Une impératrice aimant la culture
Femme peu cultivée dans sa jeunesse[7],[8] (elle ne savait pas, par exemple, que la mer sépare la France de l'Angleterre), Élisabeth est désireuse d'apprendre et, comme son père, de cultiver la Russie. Elle parle français à la perfection, un peu l'allemand et possède des notions d'italien. Elle invite plusieurs peintres français renommés, comme Louis-Joseph Le Lorrain, futur directeur de l’académie de Saint-Pétersbourg, les frèresLagrenée, Louis Tocqué, etc. pour y donner leur enseignement. Elle commanda à Giambattista Tiepolo à la fin des années 1750, une série de « demi-figures de femmes en capriccio » enregistrées dans une lettre de 1760[9].
L'Italien Bartolomeo Rastrelli entreprend la construction du palais d'Hiver et du couvent Smolny dans la capitale, qui comptait à l’époque 75 000 habitants, et réaménage Peterhof et Tsarskoïé Selo. C'est le fameux style Élisabeth, magnifique et baroque, qui allait donner son empreinte à cette époque brillante. Les bals de la Cour sont renommés dans toute l'Europe.
Son règne marque aussi le début de la francophilie et de l'usage de la langue française dans la noblesse qui allait durer jusqu'à la révolution de 1917.
Le premier théâtre russe est fondé, beaucoup de pièces traduites du français sont jouées, comme celles de Molière. L’impératrice fait venir de Paris la compagnie dramatique de Charles Sérigny en 1742[10]. Les acteurs français recevaient un contrat de deux à cinq ans. La compagnie demeura seize ans à Saint-Pétersbourg, tandis que d’autres s'installaient. Ce flot ininterrompu durera jusqu'en 1918, notamment au théâtre Michel.
Élisabeth donne aussi l'impulsion au renouveau de la musique d'Église, mais pour le reste, il s'agit d'une culture massivement importée dont la greffe demandera encore du temps.
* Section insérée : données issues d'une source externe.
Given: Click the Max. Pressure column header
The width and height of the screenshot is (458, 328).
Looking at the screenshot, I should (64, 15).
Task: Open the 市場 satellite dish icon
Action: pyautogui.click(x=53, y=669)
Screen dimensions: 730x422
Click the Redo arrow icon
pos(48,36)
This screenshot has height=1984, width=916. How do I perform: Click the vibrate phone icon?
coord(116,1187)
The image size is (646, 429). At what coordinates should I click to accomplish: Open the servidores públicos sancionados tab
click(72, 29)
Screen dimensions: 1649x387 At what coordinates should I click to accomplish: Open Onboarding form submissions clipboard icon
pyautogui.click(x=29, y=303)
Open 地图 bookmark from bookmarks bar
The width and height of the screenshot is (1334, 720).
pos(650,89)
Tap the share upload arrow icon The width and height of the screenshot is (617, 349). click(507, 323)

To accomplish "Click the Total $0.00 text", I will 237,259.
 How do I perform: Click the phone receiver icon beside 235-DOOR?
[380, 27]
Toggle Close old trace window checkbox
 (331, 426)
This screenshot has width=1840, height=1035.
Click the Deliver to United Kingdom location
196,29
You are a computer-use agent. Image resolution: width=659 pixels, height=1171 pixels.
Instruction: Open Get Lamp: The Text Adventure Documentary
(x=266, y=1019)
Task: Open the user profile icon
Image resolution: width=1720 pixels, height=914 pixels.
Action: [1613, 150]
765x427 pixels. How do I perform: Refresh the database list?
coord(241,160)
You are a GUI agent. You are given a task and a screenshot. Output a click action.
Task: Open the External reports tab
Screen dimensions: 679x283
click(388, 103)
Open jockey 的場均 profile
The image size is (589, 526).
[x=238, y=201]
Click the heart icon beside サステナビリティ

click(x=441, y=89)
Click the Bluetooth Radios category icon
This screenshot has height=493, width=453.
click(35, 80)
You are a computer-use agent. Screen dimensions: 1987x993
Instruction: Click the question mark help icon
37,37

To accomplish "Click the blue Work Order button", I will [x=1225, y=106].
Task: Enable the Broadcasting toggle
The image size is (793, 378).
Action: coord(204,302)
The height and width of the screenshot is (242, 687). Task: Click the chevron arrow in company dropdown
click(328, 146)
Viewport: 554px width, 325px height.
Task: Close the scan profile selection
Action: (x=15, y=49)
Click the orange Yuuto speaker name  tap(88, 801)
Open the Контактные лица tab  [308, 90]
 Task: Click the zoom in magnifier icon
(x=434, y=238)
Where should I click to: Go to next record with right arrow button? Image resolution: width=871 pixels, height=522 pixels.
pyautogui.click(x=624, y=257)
L'image de la cour est brillante et francisée, mais il s'agit parfois d'une façade, car les courtisans - comme dans d'autres cours - ne sont pas tous cultivés et préfèrent rivaliser par le luxe de leurs dépenses[7],[8]. Certains possèdent leurs propres troupes de théâtre et leurs orchestres de chambre. D'autres possèdent des bibliothèques immenses et se font construire des palais néoclassiques par des architectes italiens. Les dames de la cour s'habillent comme à Versailles, mais beaucoup d'entre elles rechignent à la lecture. Dans ses mémoires, Catherine II - en bonne Allemande - raconte qu'elle a souffert de ne trouver personne avec qui avoir une conversation profonde, lorsqu'elle est arrivée à la cour de Russie. Cette cour est en effet le fruit des réformes de Pierre le Grand et des ascensions sociales qu'elles ont permises (Catherine Ire était domestique à l'origine) ; l'ancienne noblesse n'était pas toujours cultivée, vivant attachée aux traditions russes, mais tout se transforme sous le règne d'Élisabeth et de Catherine II avec une grande ouverture aux idées artistiques, philosophiques et scientifiques du reste de l'Europe. Attirés par la richesse de la Russie, un flot d'artisans, de commerçants, mais aussi de militaires, de scientifiques et de toutes sortes de spécialistes s'installent dans le pays, venant surtout d'Europe du Nord, de Hollande et d'Allemagne, mais aussi de France.